We found that: (1) Drought and nitrogen addition had contrasting effects
on multitrophic species diversity, functional group abundance, and
grassland productivity. Chronic drought significantly reduced productivity
independent of nitrogen, while nitrogen addition enhanced it. Intense
drought increased the abundance of bacterivorous and fungivorous
nematodes, but this trend was absent with nitrogen addition.
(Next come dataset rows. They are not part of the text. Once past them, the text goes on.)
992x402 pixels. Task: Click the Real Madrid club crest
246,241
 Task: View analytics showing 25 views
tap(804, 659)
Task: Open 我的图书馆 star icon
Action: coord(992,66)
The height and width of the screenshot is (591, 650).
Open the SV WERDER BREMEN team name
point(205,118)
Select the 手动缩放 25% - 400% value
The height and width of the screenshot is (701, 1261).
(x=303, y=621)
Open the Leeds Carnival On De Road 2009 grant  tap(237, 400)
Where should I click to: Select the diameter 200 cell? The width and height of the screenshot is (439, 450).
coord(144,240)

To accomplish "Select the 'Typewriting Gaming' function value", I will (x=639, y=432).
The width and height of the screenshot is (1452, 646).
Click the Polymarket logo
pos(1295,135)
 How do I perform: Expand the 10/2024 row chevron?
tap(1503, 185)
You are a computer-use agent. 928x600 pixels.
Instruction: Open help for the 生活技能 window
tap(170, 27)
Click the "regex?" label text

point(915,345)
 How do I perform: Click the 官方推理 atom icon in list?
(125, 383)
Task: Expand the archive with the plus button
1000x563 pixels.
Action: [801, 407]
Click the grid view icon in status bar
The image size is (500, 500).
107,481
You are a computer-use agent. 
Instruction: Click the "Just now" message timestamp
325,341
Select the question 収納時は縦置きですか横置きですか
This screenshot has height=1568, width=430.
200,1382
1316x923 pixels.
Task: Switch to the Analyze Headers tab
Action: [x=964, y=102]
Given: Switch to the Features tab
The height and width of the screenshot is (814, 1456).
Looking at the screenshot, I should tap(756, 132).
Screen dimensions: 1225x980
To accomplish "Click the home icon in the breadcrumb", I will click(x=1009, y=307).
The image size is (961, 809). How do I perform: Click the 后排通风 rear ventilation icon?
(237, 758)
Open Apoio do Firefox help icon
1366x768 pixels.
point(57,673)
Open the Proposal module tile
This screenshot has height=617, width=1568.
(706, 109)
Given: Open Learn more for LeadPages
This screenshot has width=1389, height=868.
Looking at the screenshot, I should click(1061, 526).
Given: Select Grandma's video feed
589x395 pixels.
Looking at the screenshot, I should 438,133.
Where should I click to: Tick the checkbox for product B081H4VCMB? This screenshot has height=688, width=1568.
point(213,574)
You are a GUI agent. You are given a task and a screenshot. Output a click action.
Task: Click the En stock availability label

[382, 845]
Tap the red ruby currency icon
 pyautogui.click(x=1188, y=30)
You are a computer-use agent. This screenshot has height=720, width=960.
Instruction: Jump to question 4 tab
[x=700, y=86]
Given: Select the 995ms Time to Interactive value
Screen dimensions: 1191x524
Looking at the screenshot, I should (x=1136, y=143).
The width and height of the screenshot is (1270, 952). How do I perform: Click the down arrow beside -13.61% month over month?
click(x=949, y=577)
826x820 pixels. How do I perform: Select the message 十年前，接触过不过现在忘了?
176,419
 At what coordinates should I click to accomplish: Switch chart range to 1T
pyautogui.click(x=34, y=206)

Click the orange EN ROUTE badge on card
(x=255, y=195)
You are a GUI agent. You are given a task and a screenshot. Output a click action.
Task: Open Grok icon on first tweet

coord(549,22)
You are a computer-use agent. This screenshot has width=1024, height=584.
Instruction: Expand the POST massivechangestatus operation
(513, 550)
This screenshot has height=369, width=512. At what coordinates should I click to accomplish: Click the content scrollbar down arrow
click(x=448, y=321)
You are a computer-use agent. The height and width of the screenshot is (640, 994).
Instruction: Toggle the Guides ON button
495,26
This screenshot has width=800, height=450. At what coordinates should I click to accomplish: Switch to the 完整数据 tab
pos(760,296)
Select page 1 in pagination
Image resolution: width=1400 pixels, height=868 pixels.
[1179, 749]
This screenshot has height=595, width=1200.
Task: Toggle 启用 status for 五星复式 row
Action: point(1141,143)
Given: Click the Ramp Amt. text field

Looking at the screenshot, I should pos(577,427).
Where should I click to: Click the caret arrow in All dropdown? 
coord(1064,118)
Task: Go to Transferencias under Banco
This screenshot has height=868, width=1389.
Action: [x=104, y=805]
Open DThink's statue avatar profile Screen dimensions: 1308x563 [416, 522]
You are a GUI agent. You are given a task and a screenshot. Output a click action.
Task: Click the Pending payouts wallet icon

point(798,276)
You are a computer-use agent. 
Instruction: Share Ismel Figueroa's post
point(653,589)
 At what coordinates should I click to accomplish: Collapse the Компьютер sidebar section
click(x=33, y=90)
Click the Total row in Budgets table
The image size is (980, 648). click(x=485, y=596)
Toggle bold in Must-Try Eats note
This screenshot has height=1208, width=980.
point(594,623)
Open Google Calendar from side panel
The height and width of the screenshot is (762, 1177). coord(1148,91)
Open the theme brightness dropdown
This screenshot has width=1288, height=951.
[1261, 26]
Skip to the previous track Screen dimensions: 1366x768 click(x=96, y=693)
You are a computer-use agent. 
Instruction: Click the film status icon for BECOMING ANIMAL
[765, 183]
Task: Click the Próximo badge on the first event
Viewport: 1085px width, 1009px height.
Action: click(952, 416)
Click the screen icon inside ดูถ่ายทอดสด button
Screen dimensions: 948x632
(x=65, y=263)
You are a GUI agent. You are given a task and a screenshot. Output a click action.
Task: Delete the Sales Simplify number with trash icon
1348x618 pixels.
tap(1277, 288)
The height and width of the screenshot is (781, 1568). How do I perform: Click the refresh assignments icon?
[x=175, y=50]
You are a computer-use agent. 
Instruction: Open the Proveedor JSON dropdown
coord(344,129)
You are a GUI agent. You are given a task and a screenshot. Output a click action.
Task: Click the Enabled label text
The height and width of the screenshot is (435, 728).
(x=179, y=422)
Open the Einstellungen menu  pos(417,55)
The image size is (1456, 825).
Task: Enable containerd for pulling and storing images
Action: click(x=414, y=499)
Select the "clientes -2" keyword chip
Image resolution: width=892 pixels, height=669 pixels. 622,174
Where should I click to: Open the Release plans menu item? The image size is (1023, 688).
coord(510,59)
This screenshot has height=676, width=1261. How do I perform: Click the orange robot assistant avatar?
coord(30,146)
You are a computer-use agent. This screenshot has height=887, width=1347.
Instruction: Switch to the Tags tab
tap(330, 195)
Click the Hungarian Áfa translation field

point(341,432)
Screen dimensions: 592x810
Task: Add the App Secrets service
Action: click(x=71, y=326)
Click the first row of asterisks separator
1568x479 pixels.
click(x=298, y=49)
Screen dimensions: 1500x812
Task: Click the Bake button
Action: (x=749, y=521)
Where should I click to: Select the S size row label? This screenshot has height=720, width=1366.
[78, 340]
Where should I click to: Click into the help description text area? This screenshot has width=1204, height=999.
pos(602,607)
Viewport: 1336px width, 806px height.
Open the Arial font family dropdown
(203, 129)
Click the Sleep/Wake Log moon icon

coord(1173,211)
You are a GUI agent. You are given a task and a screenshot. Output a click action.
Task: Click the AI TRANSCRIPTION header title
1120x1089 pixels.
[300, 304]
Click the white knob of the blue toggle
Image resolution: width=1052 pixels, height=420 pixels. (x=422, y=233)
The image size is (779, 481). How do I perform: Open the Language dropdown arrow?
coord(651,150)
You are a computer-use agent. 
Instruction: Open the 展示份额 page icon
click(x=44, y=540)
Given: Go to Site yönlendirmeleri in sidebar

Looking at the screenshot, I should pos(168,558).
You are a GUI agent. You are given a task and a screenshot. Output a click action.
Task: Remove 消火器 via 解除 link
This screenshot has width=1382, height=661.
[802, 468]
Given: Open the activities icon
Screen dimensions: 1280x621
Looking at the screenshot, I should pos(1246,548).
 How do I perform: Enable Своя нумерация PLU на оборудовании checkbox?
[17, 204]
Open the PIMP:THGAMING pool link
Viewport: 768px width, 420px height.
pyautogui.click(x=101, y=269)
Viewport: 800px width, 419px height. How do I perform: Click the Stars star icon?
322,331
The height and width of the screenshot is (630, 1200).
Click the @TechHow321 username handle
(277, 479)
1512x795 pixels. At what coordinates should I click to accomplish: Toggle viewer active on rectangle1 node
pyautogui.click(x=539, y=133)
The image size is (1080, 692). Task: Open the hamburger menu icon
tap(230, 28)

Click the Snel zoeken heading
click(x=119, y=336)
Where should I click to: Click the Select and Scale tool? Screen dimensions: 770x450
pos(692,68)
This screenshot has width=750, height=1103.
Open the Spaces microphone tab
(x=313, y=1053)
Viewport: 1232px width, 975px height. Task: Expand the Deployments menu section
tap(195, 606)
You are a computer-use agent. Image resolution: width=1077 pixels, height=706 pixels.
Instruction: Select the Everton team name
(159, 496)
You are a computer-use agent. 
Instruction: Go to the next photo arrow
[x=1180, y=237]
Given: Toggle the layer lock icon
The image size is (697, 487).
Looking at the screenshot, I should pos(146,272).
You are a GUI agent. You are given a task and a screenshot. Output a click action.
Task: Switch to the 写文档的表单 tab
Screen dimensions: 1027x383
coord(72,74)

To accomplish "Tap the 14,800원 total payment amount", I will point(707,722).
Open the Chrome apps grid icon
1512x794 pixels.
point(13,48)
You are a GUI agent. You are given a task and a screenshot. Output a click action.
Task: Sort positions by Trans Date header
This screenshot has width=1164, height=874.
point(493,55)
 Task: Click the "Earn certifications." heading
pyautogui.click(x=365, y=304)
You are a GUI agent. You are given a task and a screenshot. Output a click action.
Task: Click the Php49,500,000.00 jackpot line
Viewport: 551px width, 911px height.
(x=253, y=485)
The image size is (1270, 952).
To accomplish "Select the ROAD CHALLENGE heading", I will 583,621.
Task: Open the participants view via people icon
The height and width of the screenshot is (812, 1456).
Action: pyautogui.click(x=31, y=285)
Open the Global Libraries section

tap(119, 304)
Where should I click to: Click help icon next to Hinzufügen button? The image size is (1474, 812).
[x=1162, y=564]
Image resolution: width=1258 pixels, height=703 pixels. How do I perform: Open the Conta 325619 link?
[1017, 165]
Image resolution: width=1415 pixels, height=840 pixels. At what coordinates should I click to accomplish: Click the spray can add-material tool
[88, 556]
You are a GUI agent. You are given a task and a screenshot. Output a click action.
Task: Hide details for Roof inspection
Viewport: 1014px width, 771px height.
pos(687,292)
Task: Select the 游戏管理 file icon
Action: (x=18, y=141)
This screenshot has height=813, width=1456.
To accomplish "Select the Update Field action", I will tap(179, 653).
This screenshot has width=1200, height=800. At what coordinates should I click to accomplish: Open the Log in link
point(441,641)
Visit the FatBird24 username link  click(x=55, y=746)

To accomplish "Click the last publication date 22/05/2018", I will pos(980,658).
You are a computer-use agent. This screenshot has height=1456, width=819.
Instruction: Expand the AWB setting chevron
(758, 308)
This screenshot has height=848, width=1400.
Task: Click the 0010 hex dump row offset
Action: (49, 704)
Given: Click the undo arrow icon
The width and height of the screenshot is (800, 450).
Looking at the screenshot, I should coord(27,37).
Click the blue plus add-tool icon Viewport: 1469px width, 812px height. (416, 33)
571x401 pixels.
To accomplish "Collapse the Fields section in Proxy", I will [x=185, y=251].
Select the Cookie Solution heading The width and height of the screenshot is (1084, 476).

Reduced
precipitation frequency had no significant effect on multitrophic
communities or productivity under any nitrogen condition. (2) Drought,
particularly chronic drought, enhanced positive associations between
ground-dwelling arthropod and soil nematode functional groups, whereas
nitrogen addition was accompanied by a weakening of these functional group
interconnections. (3) Increased productivity with nitrogen addition was
associated with reduced positive associations within plant functional
groups and between arthropod and nematode functional groups, along with
increased soil nitrogen availability. Drought was related to lower
productivity overall, although it also coincided with reduced associations
within plant functional groups, which were related to higher productivity.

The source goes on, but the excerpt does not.